Records from a data source
——
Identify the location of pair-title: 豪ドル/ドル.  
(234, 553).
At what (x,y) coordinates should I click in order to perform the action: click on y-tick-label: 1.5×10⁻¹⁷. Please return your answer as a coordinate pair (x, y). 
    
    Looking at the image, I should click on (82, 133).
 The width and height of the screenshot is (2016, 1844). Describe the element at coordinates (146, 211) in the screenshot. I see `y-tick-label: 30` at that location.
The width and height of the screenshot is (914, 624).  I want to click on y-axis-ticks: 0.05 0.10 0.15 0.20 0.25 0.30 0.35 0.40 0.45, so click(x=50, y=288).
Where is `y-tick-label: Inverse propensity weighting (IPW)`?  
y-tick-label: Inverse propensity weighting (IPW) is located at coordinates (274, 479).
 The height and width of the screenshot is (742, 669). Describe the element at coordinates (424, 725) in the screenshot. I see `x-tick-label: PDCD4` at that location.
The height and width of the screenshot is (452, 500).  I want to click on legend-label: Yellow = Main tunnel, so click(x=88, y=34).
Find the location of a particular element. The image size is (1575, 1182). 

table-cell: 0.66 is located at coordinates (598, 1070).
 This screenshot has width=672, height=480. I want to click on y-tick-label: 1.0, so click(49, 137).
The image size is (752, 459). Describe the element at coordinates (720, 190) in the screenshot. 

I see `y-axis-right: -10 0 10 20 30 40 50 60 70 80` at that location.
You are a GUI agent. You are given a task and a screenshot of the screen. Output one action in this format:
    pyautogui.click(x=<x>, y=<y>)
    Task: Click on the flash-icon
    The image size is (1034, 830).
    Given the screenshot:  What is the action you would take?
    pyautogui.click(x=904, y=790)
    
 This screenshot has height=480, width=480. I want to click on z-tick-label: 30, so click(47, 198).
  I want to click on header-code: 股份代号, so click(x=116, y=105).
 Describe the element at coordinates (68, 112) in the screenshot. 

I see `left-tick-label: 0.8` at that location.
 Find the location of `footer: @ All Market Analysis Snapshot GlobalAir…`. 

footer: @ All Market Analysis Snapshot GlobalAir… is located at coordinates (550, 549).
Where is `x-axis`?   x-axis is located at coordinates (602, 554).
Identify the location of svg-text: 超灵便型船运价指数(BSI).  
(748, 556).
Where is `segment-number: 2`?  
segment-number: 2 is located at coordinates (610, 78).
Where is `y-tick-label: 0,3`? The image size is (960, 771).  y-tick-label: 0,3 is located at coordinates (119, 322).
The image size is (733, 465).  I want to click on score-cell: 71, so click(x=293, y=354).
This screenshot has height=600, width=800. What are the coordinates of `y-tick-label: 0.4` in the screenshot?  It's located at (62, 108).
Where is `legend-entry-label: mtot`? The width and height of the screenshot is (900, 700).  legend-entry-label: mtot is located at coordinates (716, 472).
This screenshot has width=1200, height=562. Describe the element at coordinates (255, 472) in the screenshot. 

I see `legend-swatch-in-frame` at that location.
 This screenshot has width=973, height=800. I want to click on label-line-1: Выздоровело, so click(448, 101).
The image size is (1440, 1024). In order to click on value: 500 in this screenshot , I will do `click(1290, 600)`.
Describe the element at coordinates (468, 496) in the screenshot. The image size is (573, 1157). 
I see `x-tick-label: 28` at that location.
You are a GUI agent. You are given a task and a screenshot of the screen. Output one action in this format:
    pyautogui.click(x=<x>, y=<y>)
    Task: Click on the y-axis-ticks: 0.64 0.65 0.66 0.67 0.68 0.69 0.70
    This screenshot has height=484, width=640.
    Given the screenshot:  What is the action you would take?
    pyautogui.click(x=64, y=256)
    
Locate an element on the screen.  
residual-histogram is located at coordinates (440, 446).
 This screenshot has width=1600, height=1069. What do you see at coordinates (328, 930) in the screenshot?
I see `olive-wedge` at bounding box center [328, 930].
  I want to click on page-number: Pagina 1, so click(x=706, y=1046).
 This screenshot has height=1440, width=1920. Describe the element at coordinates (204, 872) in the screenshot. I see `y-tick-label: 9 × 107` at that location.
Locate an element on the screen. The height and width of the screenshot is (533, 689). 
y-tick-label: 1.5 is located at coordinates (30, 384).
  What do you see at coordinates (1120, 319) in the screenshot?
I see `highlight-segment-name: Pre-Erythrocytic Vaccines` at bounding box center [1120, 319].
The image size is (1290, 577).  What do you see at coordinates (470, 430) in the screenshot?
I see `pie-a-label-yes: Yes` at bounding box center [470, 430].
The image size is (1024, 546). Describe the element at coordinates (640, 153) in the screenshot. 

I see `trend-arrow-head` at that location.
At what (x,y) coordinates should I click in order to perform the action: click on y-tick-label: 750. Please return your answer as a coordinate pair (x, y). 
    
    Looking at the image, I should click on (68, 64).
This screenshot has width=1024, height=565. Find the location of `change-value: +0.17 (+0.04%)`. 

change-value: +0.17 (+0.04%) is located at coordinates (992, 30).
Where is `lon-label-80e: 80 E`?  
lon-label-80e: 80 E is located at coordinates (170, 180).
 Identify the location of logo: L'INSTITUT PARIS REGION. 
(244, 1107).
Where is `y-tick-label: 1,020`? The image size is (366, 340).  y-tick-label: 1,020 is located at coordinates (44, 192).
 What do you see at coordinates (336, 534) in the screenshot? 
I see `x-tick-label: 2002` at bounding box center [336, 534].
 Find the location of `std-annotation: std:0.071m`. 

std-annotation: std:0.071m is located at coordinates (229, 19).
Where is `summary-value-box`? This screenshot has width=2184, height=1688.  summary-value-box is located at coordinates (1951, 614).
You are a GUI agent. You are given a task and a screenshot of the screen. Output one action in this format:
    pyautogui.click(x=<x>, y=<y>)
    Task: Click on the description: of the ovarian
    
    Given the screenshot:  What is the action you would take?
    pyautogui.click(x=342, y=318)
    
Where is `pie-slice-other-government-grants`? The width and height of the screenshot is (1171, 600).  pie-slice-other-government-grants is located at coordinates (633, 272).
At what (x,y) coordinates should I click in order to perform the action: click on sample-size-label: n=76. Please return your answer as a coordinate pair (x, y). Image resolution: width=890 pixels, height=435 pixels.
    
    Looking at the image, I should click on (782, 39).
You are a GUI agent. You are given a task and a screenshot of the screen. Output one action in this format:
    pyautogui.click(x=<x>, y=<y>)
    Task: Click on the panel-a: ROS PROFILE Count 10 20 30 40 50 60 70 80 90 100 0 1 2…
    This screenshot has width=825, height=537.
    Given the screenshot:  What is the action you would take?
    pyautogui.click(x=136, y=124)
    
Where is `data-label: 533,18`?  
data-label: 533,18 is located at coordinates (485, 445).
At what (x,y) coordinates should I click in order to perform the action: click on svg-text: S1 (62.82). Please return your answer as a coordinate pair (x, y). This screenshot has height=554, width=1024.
——
> [Work request]:
Could you return, word for word, the lines from the one containing "The height and width of the screenshot is (452, 500)." through the one containing "This screenshot has width=672, height=480.", with both of those lines included?

> [Task result]:
The height and width of the screenshot is (452, 500).  I want to click on legend-label: Yellow = Main tunnel, so click(x=88, y=34).
Find the location of a particular element. The image size is (1575, 1182). 

table-cell: 0.66 is located at coordinates (598, 1070).
 This screenshot has width=672, height=480. I want to click on y-tick-label: 1.0, so click(49, 137).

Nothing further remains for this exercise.